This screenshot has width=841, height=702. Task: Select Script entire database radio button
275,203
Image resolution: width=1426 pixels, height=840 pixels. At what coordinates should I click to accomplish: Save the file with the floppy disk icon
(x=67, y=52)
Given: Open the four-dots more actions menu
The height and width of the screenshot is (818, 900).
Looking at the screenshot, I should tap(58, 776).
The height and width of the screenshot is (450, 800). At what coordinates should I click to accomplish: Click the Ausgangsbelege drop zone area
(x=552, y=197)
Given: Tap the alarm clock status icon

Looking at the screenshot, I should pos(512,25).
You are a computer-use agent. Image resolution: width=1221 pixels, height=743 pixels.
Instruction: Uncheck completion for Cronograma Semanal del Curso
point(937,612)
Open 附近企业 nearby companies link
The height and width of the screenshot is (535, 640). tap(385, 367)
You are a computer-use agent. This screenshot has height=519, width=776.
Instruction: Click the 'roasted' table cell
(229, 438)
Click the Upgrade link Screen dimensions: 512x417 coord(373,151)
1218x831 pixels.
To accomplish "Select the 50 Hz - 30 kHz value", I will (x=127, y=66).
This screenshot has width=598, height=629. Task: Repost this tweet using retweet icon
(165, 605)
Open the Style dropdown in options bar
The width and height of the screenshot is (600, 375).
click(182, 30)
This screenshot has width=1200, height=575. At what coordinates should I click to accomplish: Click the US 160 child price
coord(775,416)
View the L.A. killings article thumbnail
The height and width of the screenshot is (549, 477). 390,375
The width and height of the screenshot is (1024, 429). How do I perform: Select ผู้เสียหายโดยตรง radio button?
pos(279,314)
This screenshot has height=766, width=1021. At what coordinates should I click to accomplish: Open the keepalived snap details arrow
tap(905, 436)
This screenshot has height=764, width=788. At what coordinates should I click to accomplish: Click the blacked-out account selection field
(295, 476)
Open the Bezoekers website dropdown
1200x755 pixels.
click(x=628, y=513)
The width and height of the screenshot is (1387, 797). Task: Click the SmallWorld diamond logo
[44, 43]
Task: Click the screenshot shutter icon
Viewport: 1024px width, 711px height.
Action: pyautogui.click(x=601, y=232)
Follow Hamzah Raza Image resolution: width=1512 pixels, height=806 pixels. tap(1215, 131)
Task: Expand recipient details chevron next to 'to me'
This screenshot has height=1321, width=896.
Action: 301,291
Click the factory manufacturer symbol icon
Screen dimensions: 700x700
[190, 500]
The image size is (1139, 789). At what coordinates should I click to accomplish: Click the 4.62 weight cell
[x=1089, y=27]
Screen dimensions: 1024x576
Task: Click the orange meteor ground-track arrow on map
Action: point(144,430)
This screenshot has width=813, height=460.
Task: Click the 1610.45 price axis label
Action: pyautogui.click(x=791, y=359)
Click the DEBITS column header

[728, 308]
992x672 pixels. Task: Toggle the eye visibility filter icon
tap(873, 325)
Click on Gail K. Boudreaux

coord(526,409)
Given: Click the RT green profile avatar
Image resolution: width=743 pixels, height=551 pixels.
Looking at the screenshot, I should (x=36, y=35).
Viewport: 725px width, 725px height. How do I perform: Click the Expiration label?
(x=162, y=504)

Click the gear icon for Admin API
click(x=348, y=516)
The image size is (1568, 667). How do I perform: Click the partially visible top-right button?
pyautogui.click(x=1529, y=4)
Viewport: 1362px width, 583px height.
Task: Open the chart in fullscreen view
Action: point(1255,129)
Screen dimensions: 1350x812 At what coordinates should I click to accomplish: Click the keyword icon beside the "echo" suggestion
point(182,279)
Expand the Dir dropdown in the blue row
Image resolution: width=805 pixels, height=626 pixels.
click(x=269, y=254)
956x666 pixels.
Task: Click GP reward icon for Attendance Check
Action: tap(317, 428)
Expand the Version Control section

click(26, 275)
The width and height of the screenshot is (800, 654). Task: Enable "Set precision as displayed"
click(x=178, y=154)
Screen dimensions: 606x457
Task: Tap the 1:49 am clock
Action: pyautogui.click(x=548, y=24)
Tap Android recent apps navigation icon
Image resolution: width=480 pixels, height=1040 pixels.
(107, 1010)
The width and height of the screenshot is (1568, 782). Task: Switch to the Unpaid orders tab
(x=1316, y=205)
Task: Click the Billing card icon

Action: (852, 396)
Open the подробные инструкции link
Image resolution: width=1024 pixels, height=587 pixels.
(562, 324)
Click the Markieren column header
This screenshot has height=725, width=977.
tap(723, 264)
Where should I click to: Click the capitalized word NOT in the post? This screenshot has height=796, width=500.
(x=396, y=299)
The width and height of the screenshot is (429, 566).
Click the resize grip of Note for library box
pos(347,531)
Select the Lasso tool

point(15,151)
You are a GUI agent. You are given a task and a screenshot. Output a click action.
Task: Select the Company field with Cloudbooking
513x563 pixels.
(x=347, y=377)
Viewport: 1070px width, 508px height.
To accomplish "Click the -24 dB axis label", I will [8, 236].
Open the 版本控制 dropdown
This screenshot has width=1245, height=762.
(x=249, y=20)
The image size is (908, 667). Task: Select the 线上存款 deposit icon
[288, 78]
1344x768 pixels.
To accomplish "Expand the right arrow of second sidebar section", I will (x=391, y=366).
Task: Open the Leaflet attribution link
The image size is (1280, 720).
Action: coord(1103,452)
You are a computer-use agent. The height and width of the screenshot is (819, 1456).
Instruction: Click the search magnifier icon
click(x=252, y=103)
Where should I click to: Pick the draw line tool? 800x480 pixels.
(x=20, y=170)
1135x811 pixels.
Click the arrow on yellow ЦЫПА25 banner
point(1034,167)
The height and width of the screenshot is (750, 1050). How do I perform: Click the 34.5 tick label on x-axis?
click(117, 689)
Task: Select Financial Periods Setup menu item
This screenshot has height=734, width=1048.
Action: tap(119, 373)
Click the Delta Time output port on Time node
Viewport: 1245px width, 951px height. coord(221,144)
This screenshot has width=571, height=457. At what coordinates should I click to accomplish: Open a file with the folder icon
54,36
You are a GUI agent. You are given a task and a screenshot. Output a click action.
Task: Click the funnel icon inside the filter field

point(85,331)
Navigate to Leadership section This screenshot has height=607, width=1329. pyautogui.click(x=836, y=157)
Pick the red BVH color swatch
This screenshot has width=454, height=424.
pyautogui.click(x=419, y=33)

- **GOAL OF THE EXERCISE**
Copy out the material above in its entirety, exactly.

- **YOUR SOLUTION**
This screenshot has width=841, height=702. Task: Select Script entire database radio button
275,203
Image resolution: width=1426 pixels, height=840 pixels. At what coordinates should I click to accomplish: Save the file with the floppy disk icon
(x=67, y=52)
Given: Open the four-dots more actions menu
The height and width of the screenshot is (818, 900).
Looking at the screenshot, I should tap(58, 776).
The height and width of the screenshot is (450, 800). At what coordinates should I click to accomplish: Click the Ausgangsbelege drop zone area
(x=552, y=197)
Given: Tap the alarm clock status icon

Looking at the screenshot, I should pos(512,25).
You are a computer-use agent. Image resolution: width=1221 pixels, height=743 pixels.
Instruction: Uncheck completion for Cronograma Semanal del Curso
point(937,612)
Open 附近企业 nearby companies link
The height and width of the screenshot is (535, 640). tap(385, 367)
You are a computer-use agent. This screenshot has height=519, width=776.
Instruction: Click the 'roasted' table cell
(229, 438)
Click the Upgrade link Screen dimensions: 512x417 coord(373,151)
1218x831 pixels.
To accomplish "Select the 50 Hz - 30 kHz value", I will (x=127, y=66).
This screenshot has width=598, height=629. Task: Repost this tweet using retweet icon
(165, 605)
Open the Style dropdown in options bar
The width and height of the screenshot is (600, 375).
click(182, 30)
This screenshot has width=1200, height=575. At what coordinates should I click to accomplish: Click the US 160 child price
coord(775,416)
View the L.A. killings article thumbnail
The height and width of the screenshot is (549, 477). 390,375
The width and height of the screenshot is (1024, 429). How do I perform: Select ผู้เสียหายโดยตรง radio button?
pos(279,314)
This screenshot has height=766, width=1021. At what coordinates should I click to accomplish: Open the keepalived snap details arrow
tap(905, 436)
This screenshot has height=764, width=788. At what coordinates should I click to accomplish: Click the blacked-out account selection field
(295, 476)
Open the Bezoekers website dropdown
1200x755 pixels.
click(x=628, y=513)
The width and height of the screenshot is (1387, 797). Task: Click the SmallWorld diamond logo
[44, 43]
Task: Click the screenshot shutter icon
Viewport: 1024px width, 711px height.
Action: pyautogui.click(x=601, y=232)
Follow Hamzah Raza Image resolution: width=1512 pixels, height=806 pixels. tap(1215, 131)
Task: Expand recipient details chevron next to 'to me'
This screenshot has height=1321, width=896.
Action: 301,291
Click the factory manufacturer symbol icon
Screen dimensions: 700x700
[190, 500]
The image size is (1139, 789). At what coordinates should I click to accomplish: Click the 4.62 weight cell
[x=1089, y=27]
Screen dimensions: 1024x576
Task: Click the orange meteor ground-track arrow on map
Action: point(144,430)
This screenshot has width=813, height=460.
Task: Click the 1610.45 price axis label
Action: pyautogui.click(x=791, y=359)
Click the DEBITS column header

[728, 308]
992x672 pixels. Task: Toggle the eye visibility filter icon
tap(873, 325)
Click on Gail K. Boudreaux

coord(526,409)
Given: Click the RT green profile avatar
Image resolution: width=743 pixels, height=551 pixels.
Looking at the screenshot, I should (x=36, y=35).
Viewport: 725px width, 725px height. How do I perform: Click the Expiration label?
(x=162, y=504)

Click the gear icon for Admin API
click(x=348, y=516)
The image size is (1568, 667). How do I perform: Click the partially visible top-right button?
pyautogui.click(x=1529, y=4)
Viewport: 1362px width, 583px height.
Task: Open the chart in fullscreen view
Action: point(1255,129)
Screen dimensions: 1350x812 At what coordinates should I click to accomplish: Click the keyword icon beside the "echo" suggestion
point(182,279)
Expand the Dir dropdown in the blue row
Image resolution: width=805 pixels, height=626 pixels.
click(x=269, y=254)
956x666 pixels.
Task: Click GP reward icon for Attendance Check
Action: tap(317, 428)
Expand the Version Control section

click(26, 275)
The width and height of the screenshot is (800, 654). Task: Enable "Set precision as displayed"
click(x=178, y=154)
Screen dimensions: 606x457
Task: Tap the 1:49 am clock
Action: pyautogui.click(x=548, y=24)
Tap Android recent apps navigation icon
Image resolution: width=480 pixels, height=1040 pixels.
(107, 1010)
The width and height of the screenshot is (1568, 782). Task: Switch to the Unpaid orders tab
(x=1316, y=205)
Task: Click the Billing card icon

Action: (852, 396)
Open the подробные инструкции link
Image resolution: width=1024 pixels, height=587 pixels.
(562, 324)
Click the Markieren column header
This screenshot has height=725, width=977.
tap(723, 264)
Where should I click to: Click the capitalized word NOT in the post? This screenshot has height=796, width=500.
(x=396, y=299)
The width and height of the screenshot is (429, 566).
Click the resize grip of Note for library box
pos(347,531)
Select the Lasso tool

point(15,151)
You are a GUI agent. You are given a task and a screenshot. Output a click action.
Task: Select the Company field with Cloudbooking
513x563 pixels.
(x=347, y=377)
Viewport: 1070px width, 508px height.
To accomplish "Click the -24 dB axis label", I will [8, 236].
Open the 版本控制 dropdown
This screenshot has width=1245, height=762.
(x=249, y=20)
The image size is (908, 667). Task: Select the 线上存款 deposit icon
[288, 78]
1344x768 pixels.
To accomplish "Expand the right arrow of second sidebar section", I will (x=391, y=366).
Task: Open the Leaflet attribution link
The image size is (1280, 720).
Action: coord(1103,452)
You are a computer-use agent. The height and width of the screenshot is (819, 1456).
Instruction: Click the search magnifier icon
click(x=252, y=103)
Where should I click to: Pick the draw line tool? 800x480 pixels.
(x=20, y=170)
1135x811 pixels.
Click the arrow on yellow ЦЫПА25 banner
point(1034,167)
The height and width of the screenshot is (750, 1050). How do I perform: Click the 34.5 tick label on x-axis?
click(117, 689)
Task: Select Financial Periods Setup menu item
This screenshot has height=734, width=1048.
Action: tap(119, 373)
Click the Delta Time output port on Time node
Viewport: 1245px width, 951px height. coord(221,144)
This screenshot has width=571, height=457. At what coordinates should I click to accomplish: Open a file with the folder icon
54,36
You are a GUI agent. You are given a task and a screenshot. Output a click action.
Task: Click the funnel icon inside the filter field

point(85,331)
Navigate to Leadership section This screenshot has height=607, width=1329. pyautogui.click(x=836, y=157)
Pick the red BVH color swatch
This screenshot has width=454, height=424.
pyautogui.click(x=419, y=33)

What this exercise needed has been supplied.